━━ MATERIAL FOR THE TASK ━━

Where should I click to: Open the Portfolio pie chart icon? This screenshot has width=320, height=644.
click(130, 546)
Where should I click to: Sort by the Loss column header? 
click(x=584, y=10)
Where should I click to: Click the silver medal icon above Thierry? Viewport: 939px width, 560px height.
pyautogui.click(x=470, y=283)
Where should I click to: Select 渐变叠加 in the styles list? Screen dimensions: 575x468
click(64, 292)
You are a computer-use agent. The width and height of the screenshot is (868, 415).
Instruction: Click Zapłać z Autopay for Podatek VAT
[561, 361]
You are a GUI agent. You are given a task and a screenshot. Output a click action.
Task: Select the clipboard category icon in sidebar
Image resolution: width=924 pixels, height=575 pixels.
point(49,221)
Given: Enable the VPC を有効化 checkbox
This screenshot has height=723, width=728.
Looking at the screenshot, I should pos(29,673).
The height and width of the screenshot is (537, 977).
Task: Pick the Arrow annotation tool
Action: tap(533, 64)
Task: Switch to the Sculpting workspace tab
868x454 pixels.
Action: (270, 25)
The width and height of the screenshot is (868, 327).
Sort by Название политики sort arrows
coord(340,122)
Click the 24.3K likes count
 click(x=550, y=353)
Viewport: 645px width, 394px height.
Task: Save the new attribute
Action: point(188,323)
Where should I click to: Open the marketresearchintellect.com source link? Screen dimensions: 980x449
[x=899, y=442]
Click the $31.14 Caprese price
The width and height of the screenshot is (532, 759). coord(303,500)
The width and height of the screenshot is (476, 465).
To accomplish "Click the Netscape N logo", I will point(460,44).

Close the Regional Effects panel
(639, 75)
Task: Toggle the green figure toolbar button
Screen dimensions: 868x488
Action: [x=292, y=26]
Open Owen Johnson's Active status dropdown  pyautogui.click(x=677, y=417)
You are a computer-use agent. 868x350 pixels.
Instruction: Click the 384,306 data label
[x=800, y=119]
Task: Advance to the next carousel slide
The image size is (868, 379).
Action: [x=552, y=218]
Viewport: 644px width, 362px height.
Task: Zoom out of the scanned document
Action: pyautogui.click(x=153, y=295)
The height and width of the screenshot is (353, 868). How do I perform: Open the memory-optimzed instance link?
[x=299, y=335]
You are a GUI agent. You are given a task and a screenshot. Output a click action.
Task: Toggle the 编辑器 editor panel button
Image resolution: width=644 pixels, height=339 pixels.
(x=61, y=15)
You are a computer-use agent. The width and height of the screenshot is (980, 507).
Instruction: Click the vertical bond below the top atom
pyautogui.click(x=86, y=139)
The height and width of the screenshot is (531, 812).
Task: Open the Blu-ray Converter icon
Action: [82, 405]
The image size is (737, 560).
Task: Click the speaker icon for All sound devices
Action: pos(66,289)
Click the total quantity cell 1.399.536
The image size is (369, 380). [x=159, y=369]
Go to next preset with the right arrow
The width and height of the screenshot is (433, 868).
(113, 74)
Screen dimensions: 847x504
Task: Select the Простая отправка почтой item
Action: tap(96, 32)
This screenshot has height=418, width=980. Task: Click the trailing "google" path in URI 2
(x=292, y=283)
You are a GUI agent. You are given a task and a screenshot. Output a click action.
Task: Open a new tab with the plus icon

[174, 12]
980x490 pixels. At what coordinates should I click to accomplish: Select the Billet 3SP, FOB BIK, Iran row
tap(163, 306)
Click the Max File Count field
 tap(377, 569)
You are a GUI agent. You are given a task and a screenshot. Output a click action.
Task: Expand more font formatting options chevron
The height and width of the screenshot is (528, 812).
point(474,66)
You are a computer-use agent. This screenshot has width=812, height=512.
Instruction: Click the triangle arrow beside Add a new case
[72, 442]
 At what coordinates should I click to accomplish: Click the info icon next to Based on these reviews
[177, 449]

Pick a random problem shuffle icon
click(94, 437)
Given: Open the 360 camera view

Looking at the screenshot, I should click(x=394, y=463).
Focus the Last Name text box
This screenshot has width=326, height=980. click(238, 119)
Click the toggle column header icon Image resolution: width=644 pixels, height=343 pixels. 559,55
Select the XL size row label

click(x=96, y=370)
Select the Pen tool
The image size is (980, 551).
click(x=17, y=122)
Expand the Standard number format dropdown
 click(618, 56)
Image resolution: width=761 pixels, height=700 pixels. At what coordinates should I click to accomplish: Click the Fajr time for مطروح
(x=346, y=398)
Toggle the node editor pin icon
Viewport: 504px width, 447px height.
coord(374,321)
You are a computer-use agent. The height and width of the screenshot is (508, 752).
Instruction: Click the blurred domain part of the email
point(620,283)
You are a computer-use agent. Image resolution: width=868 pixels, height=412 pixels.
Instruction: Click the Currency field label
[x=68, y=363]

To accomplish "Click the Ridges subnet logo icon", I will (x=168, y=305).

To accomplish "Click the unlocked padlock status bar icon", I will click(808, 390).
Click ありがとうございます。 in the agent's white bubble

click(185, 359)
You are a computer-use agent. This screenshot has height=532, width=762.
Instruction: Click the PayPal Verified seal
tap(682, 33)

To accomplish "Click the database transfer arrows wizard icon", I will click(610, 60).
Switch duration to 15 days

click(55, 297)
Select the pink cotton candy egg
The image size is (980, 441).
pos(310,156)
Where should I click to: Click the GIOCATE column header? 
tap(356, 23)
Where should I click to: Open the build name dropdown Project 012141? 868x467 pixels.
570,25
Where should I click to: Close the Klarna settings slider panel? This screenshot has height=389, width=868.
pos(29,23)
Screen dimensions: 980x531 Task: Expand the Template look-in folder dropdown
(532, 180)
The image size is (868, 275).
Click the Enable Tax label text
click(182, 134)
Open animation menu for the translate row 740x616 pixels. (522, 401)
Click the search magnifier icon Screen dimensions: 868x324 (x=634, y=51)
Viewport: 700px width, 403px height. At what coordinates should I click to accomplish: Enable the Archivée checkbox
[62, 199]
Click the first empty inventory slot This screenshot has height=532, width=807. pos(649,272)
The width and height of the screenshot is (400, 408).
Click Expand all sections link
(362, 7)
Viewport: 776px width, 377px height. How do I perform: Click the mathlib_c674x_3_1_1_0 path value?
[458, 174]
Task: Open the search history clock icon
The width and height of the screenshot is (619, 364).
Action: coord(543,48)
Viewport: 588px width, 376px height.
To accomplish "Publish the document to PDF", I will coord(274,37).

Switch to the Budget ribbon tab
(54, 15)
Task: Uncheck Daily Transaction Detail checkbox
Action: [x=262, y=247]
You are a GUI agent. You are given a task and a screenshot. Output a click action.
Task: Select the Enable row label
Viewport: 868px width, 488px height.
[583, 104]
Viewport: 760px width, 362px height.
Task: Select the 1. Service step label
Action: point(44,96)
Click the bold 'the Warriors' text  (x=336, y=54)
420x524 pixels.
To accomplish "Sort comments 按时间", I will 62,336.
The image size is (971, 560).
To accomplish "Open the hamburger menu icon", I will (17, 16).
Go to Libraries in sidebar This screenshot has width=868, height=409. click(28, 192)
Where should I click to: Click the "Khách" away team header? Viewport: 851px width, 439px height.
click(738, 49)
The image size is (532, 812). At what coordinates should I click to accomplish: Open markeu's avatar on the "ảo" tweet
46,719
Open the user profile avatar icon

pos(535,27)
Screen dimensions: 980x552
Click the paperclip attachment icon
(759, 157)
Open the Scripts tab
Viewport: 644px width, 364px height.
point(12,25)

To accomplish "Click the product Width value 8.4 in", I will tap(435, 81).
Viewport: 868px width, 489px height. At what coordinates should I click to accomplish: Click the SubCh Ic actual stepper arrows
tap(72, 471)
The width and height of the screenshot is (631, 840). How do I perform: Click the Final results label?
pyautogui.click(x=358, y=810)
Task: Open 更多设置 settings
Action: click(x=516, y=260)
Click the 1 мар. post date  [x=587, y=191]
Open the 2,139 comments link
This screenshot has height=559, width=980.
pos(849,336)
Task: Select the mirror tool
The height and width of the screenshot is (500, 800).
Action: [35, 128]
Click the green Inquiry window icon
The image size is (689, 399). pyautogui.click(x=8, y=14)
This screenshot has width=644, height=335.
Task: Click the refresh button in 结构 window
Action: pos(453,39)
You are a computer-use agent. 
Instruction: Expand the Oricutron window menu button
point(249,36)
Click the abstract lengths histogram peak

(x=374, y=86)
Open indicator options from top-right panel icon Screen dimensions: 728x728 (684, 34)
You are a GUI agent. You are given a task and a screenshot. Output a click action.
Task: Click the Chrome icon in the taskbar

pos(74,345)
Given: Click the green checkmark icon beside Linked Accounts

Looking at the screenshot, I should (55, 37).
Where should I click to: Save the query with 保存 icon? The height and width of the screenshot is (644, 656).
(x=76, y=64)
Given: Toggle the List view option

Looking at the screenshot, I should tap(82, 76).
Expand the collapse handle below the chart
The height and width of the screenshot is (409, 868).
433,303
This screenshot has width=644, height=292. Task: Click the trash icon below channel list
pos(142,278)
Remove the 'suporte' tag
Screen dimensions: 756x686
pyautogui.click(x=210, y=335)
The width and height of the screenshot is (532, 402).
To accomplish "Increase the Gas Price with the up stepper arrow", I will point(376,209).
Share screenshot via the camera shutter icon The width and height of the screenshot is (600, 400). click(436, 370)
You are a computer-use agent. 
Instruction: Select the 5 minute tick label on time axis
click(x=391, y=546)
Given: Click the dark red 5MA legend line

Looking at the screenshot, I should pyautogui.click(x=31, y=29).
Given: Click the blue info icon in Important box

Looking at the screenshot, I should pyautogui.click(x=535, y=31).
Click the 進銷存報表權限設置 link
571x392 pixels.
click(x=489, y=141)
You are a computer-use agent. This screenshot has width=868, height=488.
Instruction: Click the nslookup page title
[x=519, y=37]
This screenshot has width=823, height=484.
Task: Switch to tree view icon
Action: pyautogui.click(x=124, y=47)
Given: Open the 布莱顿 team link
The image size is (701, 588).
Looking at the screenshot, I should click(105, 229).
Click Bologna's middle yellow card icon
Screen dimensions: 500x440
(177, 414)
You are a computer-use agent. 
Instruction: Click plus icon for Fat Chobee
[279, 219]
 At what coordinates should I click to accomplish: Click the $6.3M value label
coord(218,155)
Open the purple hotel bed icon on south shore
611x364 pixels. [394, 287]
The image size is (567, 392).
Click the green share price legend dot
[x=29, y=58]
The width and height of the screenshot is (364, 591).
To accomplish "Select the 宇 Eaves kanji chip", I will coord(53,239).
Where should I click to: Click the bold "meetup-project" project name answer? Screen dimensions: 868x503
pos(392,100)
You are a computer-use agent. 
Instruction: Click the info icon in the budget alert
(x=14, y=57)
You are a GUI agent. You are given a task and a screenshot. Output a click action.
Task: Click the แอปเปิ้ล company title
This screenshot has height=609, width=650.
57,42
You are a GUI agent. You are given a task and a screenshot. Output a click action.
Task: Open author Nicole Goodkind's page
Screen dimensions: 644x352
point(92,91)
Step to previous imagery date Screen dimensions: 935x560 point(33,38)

━━━

## REQUIRED ACTION
For the word "computer", say how many lines of the records above contain it. Reply with the number alone.

## ANSWER BOX
12